#### DIRECTIONS FOR THIS TASK:
Copy out the data word for word, from its first line through the line containing "tap(290, 104)", inclusive.

[Item-finding records]
---

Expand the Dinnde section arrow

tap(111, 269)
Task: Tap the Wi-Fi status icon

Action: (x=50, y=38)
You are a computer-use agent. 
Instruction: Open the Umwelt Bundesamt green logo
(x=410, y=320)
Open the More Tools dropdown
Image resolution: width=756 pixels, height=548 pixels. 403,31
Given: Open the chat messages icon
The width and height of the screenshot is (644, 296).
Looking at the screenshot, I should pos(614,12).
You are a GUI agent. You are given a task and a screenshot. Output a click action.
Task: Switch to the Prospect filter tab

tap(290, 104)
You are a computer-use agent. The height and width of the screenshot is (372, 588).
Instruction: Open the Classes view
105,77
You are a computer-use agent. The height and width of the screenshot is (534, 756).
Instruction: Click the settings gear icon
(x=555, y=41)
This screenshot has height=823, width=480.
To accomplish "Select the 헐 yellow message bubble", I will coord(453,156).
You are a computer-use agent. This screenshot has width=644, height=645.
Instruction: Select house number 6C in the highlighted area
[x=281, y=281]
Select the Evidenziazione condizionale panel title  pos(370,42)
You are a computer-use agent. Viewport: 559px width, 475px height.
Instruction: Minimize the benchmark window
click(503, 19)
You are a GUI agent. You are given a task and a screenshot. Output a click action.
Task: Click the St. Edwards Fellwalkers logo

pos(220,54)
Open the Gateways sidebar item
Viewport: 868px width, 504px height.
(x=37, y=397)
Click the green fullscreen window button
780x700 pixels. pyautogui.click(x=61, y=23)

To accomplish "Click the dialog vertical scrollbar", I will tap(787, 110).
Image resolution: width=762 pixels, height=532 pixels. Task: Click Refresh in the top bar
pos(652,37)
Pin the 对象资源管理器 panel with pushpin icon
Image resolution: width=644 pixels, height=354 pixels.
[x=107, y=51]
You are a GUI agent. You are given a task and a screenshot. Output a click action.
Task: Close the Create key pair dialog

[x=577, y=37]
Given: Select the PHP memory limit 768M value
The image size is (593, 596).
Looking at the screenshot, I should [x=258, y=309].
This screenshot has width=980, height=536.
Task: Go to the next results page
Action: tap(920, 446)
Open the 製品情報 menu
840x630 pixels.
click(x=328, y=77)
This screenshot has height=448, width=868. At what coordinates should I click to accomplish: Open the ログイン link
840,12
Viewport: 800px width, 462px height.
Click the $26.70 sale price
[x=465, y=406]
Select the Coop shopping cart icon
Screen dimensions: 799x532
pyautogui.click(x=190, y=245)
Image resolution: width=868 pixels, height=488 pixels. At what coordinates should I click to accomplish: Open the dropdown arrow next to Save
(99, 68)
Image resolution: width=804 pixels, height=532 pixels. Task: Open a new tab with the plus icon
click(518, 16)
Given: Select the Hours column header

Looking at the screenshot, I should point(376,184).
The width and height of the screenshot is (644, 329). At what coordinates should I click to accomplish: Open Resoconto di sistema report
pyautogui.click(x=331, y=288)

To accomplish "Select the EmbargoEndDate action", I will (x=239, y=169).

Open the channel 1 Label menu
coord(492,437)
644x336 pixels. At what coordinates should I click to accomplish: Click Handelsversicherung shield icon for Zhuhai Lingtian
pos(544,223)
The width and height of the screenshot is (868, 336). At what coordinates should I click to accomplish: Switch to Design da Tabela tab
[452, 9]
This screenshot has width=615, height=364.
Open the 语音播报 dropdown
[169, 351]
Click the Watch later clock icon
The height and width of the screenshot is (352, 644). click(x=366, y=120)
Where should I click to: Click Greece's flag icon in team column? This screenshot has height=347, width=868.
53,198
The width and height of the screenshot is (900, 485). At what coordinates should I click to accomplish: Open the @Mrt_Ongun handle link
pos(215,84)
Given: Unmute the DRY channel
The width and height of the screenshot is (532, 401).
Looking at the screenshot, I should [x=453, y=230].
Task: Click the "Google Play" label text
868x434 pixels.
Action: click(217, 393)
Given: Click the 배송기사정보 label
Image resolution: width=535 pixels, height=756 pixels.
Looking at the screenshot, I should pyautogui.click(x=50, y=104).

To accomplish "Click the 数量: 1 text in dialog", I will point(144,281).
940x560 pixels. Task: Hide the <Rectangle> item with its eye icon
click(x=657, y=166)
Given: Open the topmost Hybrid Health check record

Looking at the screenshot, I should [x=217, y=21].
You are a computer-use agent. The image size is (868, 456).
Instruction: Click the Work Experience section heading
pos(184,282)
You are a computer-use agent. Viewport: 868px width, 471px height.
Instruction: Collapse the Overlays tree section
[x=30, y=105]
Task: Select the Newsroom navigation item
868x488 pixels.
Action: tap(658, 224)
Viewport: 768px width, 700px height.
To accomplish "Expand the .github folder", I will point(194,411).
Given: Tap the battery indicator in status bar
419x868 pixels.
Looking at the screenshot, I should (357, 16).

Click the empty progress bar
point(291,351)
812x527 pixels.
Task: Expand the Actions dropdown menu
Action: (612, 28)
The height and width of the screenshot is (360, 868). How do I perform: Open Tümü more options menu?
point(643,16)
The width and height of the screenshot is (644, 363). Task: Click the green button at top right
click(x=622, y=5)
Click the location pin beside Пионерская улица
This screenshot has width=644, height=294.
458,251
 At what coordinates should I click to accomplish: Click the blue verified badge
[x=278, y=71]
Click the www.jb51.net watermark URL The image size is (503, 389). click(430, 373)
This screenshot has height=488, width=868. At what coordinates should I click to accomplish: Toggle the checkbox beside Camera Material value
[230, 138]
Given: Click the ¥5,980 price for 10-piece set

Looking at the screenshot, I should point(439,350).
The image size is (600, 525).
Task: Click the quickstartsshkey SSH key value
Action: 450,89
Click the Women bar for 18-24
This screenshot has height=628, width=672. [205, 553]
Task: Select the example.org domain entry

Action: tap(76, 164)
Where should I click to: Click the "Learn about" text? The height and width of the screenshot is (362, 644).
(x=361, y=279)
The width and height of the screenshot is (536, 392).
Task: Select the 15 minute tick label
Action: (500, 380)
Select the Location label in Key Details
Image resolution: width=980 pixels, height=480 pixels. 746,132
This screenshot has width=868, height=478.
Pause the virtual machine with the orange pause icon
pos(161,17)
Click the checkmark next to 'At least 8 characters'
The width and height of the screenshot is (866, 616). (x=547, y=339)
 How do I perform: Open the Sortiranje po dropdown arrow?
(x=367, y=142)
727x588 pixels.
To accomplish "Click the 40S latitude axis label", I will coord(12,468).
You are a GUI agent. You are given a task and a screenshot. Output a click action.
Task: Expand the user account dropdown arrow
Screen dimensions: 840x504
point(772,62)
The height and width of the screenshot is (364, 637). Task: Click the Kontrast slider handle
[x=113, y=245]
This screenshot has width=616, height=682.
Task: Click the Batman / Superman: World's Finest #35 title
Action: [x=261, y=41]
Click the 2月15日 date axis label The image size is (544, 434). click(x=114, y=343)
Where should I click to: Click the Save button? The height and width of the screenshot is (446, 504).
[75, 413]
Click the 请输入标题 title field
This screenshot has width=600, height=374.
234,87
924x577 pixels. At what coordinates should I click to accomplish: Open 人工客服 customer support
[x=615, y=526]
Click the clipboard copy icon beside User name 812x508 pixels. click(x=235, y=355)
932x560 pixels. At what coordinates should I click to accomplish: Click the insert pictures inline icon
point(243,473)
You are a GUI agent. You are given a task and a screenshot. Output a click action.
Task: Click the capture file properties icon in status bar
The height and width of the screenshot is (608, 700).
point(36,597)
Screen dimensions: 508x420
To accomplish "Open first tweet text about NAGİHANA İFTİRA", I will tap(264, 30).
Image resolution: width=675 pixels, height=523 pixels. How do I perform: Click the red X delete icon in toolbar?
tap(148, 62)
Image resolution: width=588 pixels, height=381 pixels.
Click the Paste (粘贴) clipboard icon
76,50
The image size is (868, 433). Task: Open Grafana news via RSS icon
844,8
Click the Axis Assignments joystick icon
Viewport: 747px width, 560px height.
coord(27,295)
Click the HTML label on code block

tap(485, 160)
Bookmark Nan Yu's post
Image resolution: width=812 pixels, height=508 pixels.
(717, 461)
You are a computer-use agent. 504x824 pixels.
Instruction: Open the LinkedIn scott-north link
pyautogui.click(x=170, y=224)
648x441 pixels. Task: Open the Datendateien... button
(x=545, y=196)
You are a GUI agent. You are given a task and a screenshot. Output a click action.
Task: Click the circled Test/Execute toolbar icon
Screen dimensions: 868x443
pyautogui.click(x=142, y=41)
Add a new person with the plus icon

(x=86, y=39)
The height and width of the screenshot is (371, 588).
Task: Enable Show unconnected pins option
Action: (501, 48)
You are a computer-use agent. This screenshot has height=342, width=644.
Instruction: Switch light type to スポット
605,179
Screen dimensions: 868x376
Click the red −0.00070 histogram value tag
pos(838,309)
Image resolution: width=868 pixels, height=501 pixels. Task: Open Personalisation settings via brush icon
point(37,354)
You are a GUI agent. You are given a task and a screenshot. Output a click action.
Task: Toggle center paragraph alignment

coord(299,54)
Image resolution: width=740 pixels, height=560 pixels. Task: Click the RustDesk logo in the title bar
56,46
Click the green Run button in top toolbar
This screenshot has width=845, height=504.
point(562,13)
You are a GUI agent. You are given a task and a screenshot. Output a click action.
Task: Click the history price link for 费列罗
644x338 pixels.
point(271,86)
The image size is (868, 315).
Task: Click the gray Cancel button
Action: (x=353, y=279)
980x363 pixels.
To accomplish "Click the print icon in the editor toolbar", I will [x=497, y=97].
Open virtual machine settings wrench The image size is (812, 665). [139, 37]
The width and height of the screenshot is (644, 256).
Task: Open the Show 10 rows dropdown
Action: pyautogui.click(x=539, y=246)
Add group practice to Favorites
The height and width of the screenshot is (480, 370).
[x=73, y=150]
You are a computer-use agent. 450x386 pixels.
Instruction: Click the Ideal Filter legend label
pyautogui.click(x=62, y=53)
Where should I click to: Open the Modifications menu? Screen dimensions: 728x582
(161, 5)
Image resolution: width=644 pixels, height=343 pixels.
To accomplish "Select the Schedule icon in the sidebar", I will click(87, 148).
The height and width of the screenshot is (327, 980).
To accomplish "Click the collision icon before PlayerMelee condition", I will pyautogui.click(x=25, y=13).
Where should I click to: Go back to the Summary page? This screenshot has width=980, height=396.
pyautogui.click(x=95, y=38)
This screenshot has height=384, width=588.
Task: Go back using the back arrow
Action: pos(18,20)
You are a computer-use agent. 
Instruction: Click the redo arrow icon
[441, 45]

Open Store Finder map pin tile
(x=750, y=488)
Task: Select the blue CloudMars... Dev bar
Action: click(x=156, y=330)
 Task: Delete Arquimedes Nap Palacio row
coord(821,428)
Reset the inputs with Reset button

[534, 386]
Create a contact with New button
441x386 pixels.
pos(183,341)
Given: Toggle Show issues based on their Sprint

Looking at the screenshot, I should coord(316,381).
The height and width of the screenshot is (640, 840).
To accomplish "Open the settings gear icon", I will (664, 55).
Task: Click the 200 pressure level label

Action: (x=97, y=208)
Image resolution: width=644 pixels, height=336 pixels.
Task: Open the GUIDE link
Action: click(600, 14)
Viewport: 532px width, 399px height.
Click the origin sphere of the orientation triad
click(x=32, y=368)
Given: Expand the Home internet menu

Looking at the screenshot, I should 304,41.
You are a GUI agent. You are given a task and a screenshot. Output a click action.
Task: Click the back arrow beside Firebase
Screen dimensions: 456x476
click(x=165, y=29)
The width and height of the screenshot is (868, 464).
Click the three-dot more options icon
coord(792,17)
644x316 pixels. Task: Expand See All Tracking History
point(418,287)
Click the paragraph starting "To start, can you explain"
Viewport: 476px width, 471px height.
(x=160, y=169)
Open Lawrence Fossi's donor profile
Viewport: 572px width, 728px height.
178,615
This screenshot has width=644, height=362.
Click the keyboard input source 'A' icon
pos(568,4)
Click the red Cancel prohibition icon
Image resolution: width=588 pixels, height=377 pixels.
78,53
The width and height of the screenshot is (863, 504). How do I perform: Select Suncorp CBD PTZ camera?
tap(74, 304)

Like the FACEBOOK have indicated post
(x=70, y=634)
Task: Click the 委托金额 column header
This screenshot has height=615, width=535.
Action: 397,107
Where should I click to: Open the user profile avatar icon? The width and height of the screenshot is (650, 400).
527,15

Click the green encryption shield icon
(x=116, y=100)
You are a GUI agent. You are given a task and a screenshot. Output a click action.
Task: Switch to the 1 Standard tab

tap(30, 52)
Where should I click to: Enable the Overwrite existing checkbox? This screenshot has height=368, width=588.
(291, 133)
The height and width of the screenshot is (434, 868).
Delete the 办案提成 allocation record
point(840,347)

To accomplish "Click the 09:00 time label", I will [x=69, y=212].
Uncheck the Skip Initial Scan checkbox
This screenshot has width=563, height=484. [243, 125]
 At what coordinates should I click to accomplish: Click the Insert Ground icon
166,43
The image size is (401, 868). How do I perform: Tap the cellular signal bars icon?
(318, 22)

---

#### EXPECTED ANSWER:
Expand the Dinnde section arrow

tap(111, 269)
Task: Tap the Wi-Fi status icon

Action: (x=50, y=38)
You are a computer-use agent. 
Instruction: Open the Umwelt Bundesamt green logo
(x=410, y=320)
Open the More Tools dropdown
Image resolution: width=756 pixels, height=548 pixels. 403,31
Given: Open the chat messages icon
The width and height of the screenshot is (644, 296).
Looking at the screenshot, I should pos(614,12).
You are a GUI agent. You are given a task and a screenshot. Output a click action.
Task: Switch to the Prospect filter tab

tap(290, 104)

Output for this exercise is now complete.